Продолжите текст о религиозном и языковом многообразии Восточной Европы, начав сразу после его последнего предложения.
===== Раздел текста =====
Огромная разница в моей семье наблюдалась между евреями и христианами, простолюдинами и дворянами, поляками и неполяками. Это было характерно для единой всеобъемлющей социальной модели. В Восточной Европе в степени, неизвестной большинству представителей остального мира, религия, этническая принадлежность и класс брались в расчет в совокупности и очерчивали границы профессии и касты. Землевладельцы, арендаторы и горожане обычно говорили на разных языках и принадлежали к разным конфессиям. Благодаря этому люди могли жить бок о бок и в то же время принадлежать к совершенно разным социальным мирам. Соседи были чужими друг другу до тех пор, пока оставались в силе старые табу.

Эти модели отчуждения и враждебности в сочетании своем породили невероятно разнообразное общество. Независимо от размера, ни одно сообщество в Восточной Европе никогда не было несмешанным, так сказать, «чистым». Даже за десять минут ходьбы по самой маленькой деревне можно увидеть святилища, посвященные трем разным религиям, прихожане которых говорят на разных языках. Проведя какое-то время в дороге, можно столкнуться с совершенно разными наборами языков и верований, принадлежащих многочисленным кочевникам региона, странствующим продавцам и другим профессиональным путешественникам.

На протяжении веков традиционные общества Восточной Европы чаще всего напоминали разноцветный гобелен. Многообразие не было побочным продуктом этой системы – оно лежало в ее основе и служило скрепой. Да, подобная близость различных вер и языков необязательно приводила к гармонии. Такой древний уклад зависел от поддержания строгих различий между классами и религиями. Когда в XX веке эти различия унифицировали, люди не только обрели новую меру свободы, но и подверглись новым опасностям. В моей семье сочетание христианина и еврея, фермера и аристократа стало возможным только благодаря тотальной катастрофе Второй мировой войны. Пересечение границ всегда было делом нелегким; среди семейных легенд полно историй про то, кто кого сторонился, кто разругался с кем на десятилетия, кого разлучили против воли и так далее. Таких историй предостаточно и в других семьях Восточной Европы. Бесчисленные союзы раскололись из-за новых границ, приверженности старым религиям или, наоборот, новаторским конкурирующим идеям.

Мое собственное неоднозначное происхождение представляет собой непростое наследие. Из-за него я склонен рассматривать историю Восточной Европы не столько как историю наций и государств, сколько как беспрерывное противоборство конкурирующих религиозных систем. Политические дебаты в Восточной Европе часто вращаются вокруг трактовок Священного Писания. В течение XX века фашизм, коммунизм и национализм предоставили людям новые мощные источники переосмысления. Везде, где массово принимались эти идеологии, религиозные модели не сдавали позиций ни в качестве идеологической основы, ни в качестве конкурента политическим системам. На протяжении веков Восточная Европа была колыбелью искателей. Ее народ, менее развитый в экономическом отношении, чем на Западе, но открытый богатству религиозных и мессианских традиций, давно мечтал о внезапном, преобразующем скачке в будущее. Люди, живущие здесь, стремились к земной свободе.
===== Исходные данные =====
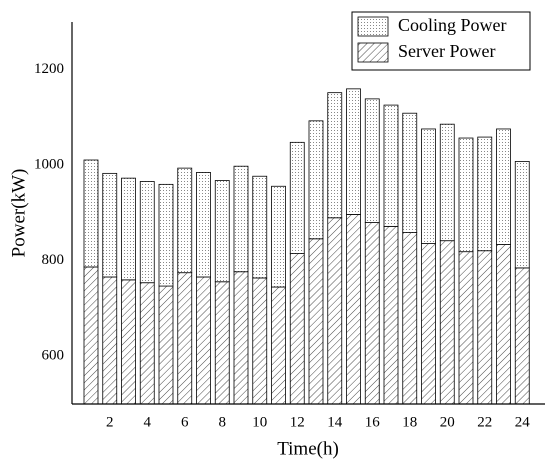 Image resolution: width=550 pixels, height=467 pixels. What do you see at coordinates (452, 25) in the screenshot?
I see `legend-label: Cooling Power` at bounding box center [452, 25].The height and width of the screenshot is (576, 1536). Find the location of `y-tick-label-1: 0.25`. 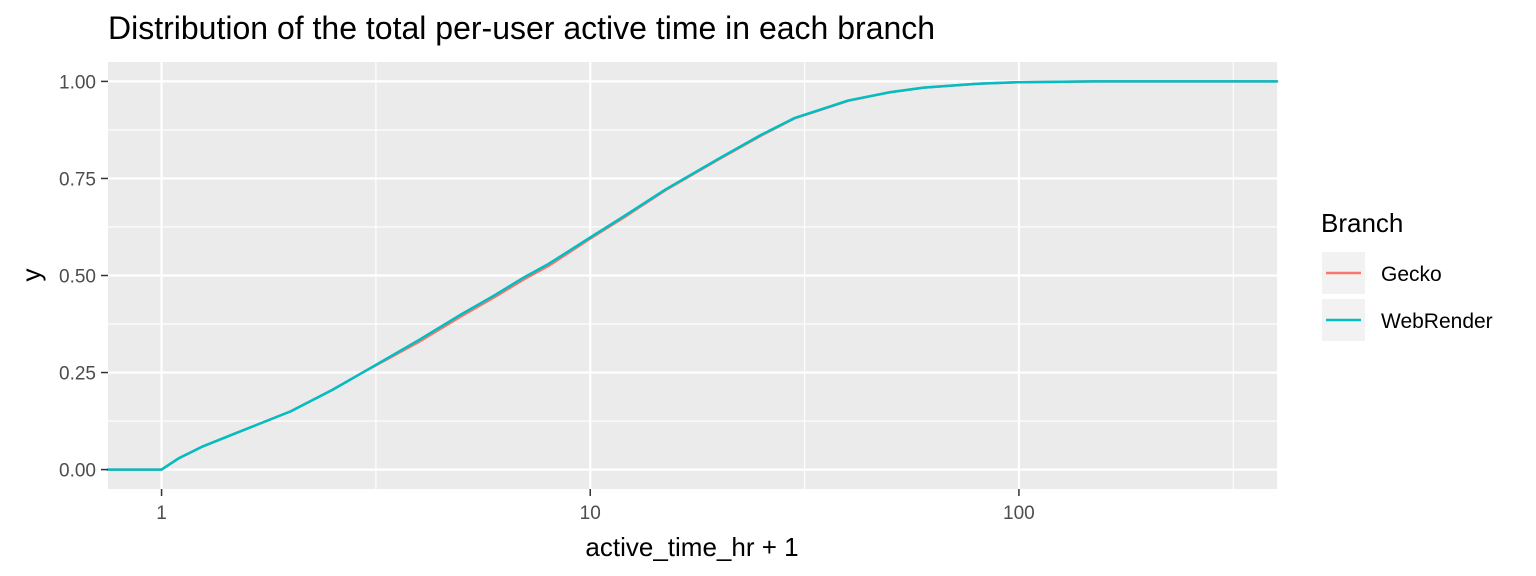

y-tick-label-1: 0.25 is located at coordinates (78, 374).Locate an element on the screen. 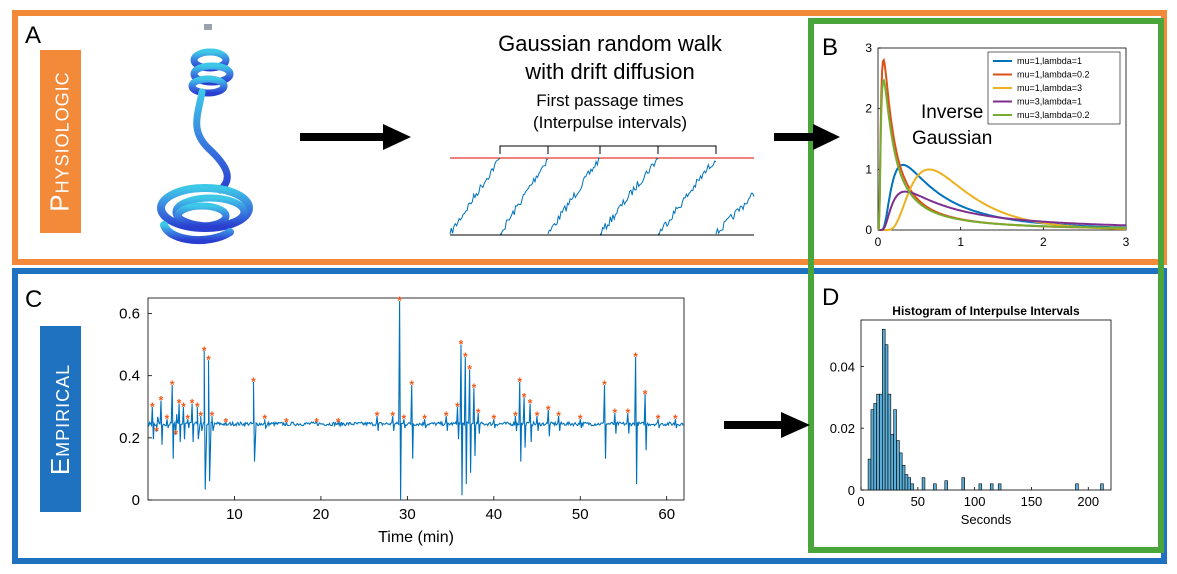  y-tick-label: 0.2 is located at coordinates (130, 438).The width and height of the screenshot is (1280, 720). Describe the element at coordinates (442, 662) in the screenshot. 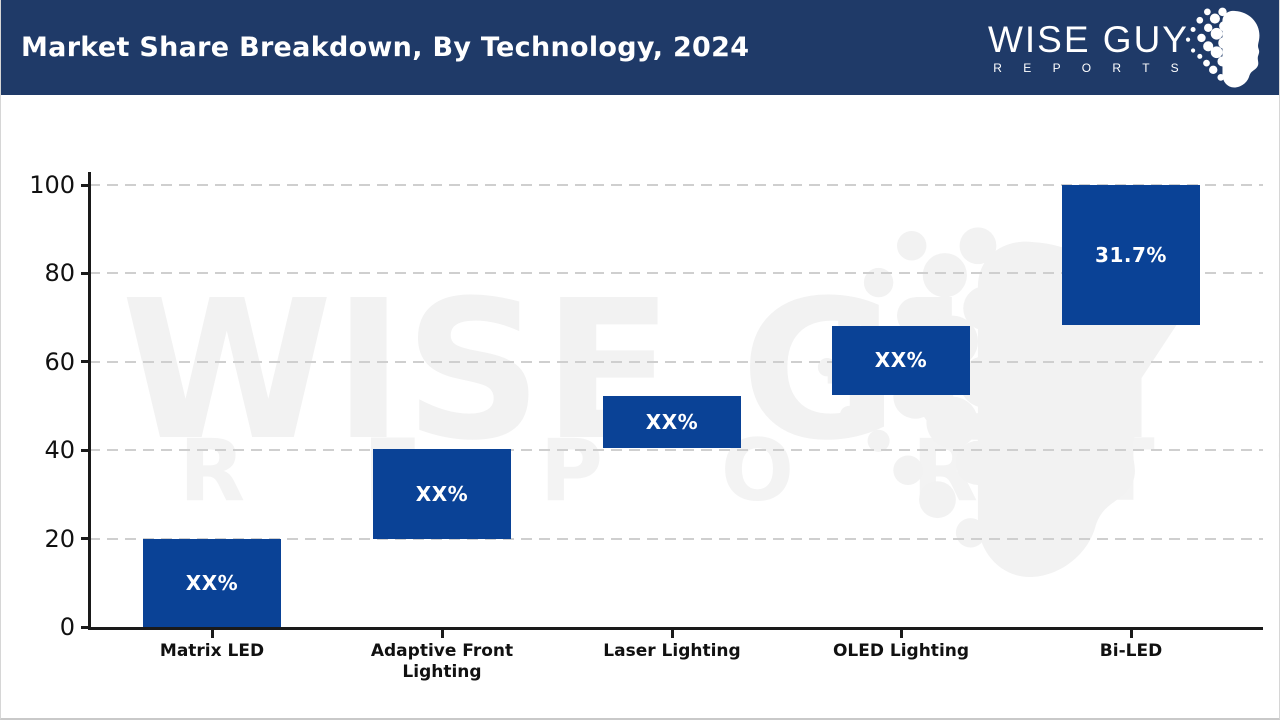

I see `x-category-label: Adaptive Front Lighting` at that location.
=====
• Поле ответа:
Для многих революционеров империя казалась гораздо большей угрозой, чем бедность. Для них свобода означала управление народом на их собственном языке, на их исторической территории. Редко когда легко получалось достичь этой цели, по крайней мере, по двум причинам. Одна из них заключалась в том, что ни один регион Восточной Европы не служил домом для одного-единственного народа. Другая состояла в том, что большинство этих национальностей были довольно малочисленными, в то время как империи, в составе которых они в итоге оказались, были огромными. В те времена, как никогда, борьба за независимость чаще всего предполагала братоубийственную резню на фоне невероятных внешних трудностей.

Восточноевропейцы редко полностью контролировали свою судьбу. На протяжении веков преобладающая часть их истории писалась в имперских столицах – Вене, Стамбуле и Санкт-Петербурге, а позже в Берлине и Москве. Но далеко не в этих центрах эта история проживалась. Для меня история Восточной Европы – это все те события, что произошли как раз между этими центрами власти. Это земля маленьких государств со сложными судьбами. Это история не королей и императоров, не армий стран «оси» и союзников, а скорее крестьян, поэтов и мелких сельских чиновников – людей, которые непосредственно, лично, на своей шкуре пережили столкновение империй и идеологий.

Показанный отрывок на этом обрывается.